Note also parameters for driver memory allocation: spark.driver.memory and spark.driver.memoryOverhead.

Note: this covers recent versions of Spark at the time of this writing, notably Spark 3.0 and 2.4. See also Spark documentation.

Figure 1: Pictorial representation of the memory areas allocated and used by Spark executors and the main parameters for their configuration.

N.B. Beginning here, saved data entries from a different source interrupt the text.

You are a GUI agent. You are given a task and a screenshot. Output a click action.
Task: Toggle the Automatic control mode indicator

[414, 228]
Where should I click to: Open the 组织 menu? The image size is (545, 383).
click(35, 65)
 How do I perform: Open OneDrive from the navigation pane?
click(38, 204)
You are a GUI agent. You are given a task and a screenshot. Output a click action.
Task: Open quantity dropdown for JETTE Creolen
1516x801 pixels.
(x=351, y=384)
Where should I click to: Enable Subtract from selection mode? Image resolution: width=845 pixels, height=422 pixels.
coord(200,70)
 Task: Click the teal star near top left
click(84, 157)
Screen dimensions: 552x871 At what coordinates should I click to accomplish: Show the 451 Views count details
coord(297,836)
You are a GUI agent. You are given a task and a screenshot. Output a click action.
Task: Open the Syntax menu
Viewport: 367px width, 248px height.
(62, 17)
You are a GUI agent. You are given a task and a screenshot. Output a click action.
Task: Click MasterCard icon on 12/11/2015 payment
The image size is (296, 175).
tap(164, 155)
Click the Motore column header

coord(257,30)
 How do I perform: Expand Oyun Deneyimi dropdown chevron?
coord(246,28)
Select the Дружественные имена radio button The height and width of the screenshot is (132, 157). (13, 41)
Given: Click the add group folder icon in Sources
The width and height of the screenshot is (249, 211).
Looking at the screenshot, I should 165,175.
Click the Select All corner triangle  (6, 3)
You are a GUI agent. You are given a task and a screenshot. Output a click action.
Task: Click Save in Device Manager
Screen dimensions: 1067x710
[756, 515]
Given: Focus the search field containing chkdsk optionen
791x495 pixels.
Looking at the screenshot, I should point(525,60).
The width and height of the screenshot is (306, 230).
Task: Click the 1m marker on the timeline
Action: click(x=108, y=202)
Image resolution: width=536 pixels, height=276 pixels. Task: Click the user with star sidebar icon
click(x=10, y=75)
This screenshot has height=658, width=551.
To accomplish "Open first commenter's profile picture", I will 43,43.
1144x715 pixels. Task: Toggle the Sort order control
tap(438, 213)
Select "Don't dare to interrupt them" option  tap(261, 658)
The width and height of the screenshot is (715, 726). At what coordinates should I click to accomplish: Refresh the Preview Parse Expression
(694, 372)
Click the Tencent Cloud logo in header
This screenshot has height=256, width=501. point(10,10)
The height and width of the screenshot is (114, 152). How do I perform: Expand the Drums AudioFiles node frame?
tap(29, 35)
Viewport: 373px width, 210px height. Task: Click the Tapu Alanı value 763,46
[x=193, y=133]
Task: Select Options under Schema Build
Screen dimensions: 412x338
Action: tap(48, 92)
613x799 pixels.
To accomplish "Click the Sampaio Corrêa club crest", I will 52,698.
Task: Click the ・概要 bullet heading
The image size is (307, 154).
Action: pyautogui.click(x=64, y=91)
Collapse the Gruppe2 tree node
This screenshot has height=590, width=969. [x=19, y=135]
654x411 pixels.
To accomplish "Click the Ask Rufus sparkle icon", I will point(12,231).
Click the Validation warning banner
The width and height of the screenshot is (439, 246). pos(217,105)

Image in png format: SparkExecutorMemory.png
Image source, in powerpoint format: SparkExecutorMemory.pptx

Spark unified memory pool

Spark tasks allocate memory for execution and storage from the JVM heap of the executors using a unified memory pool managed by the Spark memory management system. Unified memory occupies by default 60% of the JVM heap: 0.6 * (spark.executor.memory - 300 MB). The factor 0.6 (60%) is the default value of the configuration parameter spark.memory.fraction. 300MB is a hard-coded value of "reserved memory". The rest of the memory is used for user data structures, internal metadata in Spark, and safeguarding against OOM errors.

Spark manages execution and storage memory requests using the unified memory pool. When little execution memory is used, storage can acquire most of the available memory, and vice versa. Additional structure in the working of the storage and execution memory is exposed with the configuration parameter spark.memory.storageFraction (default is 0.5), which guarantees that the stored blocks will not be evicted from the unified memory by execution below the specified threshold.

The unified memory pool can optionally be allocated using off-heap memory, the relevant configuration parameters are: spark.memory.offHeap.size and spark.memory.offHeap.enabled.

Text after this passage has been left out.